Worries about the health of American consumers ratcheted up a notch on Tuesday as Target (TGT) warned February sales were soft and it expects a rough first quarter. The retailer beat Wall Street forecasts on the top and bottom lines in its Fiscal fourth quarter but said it expects a “meaningful” drop in 2025 first quarter profits.
Target’s warning on “ongoing consumer uncertainty” amid concerns about tariffs comes after Walmart (WMT) raised concerns last month about the state of U.S. consumers as its full-year sales guidance was softer than anticipated. Home Depot (HD) also cautioned about consumers as it guided for anemic growth of just 1% this year.
At the same time, consumer sentiment surveys from the Conference Board and University of Michigan (UoM) have painted a picture of declining confidence and heightened fears about inflation.
Last month the Conference Board reported the largest monthly drop in its consumer confidence survey since August 2021. The UoM sentiment index fell to its weakest since July while inflation expectations rose to the highest in 30 years. Adding to the sense of gloom, the Atlanta Fed revised its Q1 2025 GDP growth estimate lower again, from -1.5% on February 28th to -2.8%.

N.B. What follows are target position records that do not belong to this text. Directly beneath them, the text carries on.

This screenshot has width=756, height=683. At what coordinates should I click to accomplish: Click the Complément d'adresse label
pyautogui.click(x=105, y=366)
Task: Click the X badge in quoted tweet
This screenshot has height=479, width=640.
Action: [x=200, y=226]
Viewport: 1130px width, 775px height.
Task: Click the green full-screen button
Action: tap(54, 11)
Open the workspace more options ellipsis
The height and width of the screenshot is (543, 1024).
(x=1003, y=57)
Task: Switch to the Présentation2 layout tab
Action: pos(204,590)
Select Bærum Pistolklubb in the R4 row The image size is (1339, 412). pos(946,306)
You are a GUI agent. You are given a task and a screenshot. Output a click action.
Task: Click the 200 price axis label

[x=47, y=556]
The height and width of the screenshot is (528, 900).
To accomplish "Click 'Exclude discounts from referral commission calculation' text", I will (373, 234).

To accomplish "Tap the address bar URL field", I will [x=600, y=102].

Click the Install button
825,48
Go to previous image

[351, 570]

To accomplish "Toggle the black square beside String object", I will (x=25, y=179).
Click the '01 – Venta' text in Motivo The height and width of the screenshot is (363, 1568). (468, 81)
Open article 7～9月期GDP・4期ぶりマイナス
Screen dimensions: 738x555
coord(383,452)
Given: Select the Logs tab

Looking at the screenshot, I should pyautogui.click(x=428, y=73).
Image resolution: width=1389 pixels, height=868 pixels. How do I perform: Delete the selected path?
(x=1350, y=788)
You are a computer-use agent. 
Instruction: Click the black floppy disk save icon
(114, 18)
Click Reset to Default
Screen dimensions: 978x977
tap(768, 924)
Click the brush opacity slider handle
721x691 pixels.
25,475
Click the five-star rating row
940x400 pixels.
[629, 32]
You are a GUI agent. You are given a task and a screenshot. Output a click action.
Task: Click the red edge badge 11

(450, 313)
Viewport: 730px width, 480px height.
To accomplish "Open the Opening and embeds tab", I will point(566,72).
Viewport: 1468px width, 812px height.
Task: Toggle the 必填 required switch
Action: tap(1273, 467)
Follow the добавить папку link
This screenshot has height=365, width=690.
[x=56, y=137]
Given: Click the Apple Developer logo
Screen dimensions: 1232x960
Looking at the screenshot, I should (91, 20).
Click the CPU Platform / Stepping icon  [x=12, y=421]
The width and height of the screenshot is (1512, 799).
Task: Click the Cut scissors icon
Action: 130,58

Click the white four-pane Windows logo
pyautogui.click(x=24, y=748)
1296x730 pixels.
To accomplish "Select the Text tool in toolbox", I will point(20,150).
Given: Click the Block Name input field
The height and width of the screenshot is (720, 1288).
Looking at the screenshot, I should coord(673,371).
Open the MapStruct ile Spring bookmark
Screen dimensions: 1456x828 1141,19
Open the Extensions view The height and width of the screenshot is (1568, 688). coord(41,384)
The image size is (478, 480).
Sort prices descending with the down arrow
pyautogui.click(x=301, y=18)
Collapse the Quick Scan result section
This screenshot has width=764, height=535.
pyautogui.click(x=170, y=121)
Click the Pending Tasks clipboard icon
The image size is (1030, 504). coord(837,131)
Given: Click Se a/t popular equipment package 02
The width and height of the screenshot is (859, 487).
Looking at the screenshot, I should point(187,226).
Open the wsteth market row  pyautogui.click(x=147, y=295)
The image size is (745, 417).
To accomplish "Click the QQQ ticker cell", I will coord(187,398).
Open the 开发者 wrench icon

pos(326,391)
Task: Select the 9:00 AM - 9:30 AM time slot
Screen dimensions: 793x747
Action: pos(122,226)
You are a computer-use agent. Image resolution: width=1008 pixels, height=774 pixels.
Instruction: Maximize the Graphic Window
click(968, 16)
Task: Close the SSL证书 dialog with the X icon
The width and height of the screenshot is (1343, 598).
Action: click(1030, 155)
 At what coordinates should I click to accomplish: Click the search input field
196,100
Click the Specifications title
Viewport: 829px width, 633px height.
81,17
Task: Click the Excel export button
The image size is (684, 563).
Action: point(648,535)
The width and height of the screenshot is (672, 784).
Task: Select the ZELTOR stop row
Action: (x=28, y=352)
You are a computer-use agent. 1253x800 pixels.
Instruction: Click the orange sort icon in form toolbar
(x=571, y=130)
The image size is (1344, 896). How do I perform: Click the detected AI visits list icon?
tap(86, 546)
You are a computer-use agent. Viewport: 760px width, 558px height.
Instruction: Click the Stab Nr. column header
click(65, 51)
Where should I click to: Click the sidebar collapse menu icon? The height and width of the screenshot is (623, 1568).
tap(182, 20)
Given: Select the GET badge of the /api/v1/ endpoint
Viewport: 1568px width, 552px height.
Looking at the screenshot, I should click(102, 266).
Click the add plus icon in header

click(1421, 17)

TGT Beats but Guides Lower
Total comparable sales increased 1.5% in the fourth quarter, with in-store sales down 0.5% and digital sales increasing 8.7%. After a strong holiday shopping season, the big-box retailer raised its Q4 sales guidance in January but stuck to profit guidance, reflecting a reliance on discounts. This proved accurate as gross margin fell about 0.4 percentage points due partly to “higher promotional and clearance markdown rates.”
Net sales of $30.9 billion were 3.1% lower in the fourth quarter compared with 2023, which included an additional week. Operating income was $1.5 billion in fourth quarter 2024, down by 21.3% from $1.9 billion in 2023.
Nevertheless, earnings per share of $2.41 defied the $2.26 expected by analysts, while revenue came in a fraction above estimates. But a weak performance in February is weighing on the outlook this year as the company anticipates seeing meaningful year-over-year profit pressure in its first quarter relative to the remainder of the year.
“Our topline performance for the month was soft, as uncharacteristically cold weather across the U.S. affected apparel sales, and declining consumer confidence impacted our discretionary assortment overall,” said Jim Lee, chief financial officer.
Is TGT a Good Stock to Buy?
Wall Street has a Moderate Buy consensus rating on TGT stock, based on ten Buys and ten Holds. The average TGT price target of $149.32 implies about 23% upside though figures are liable to be revised following the earnings update.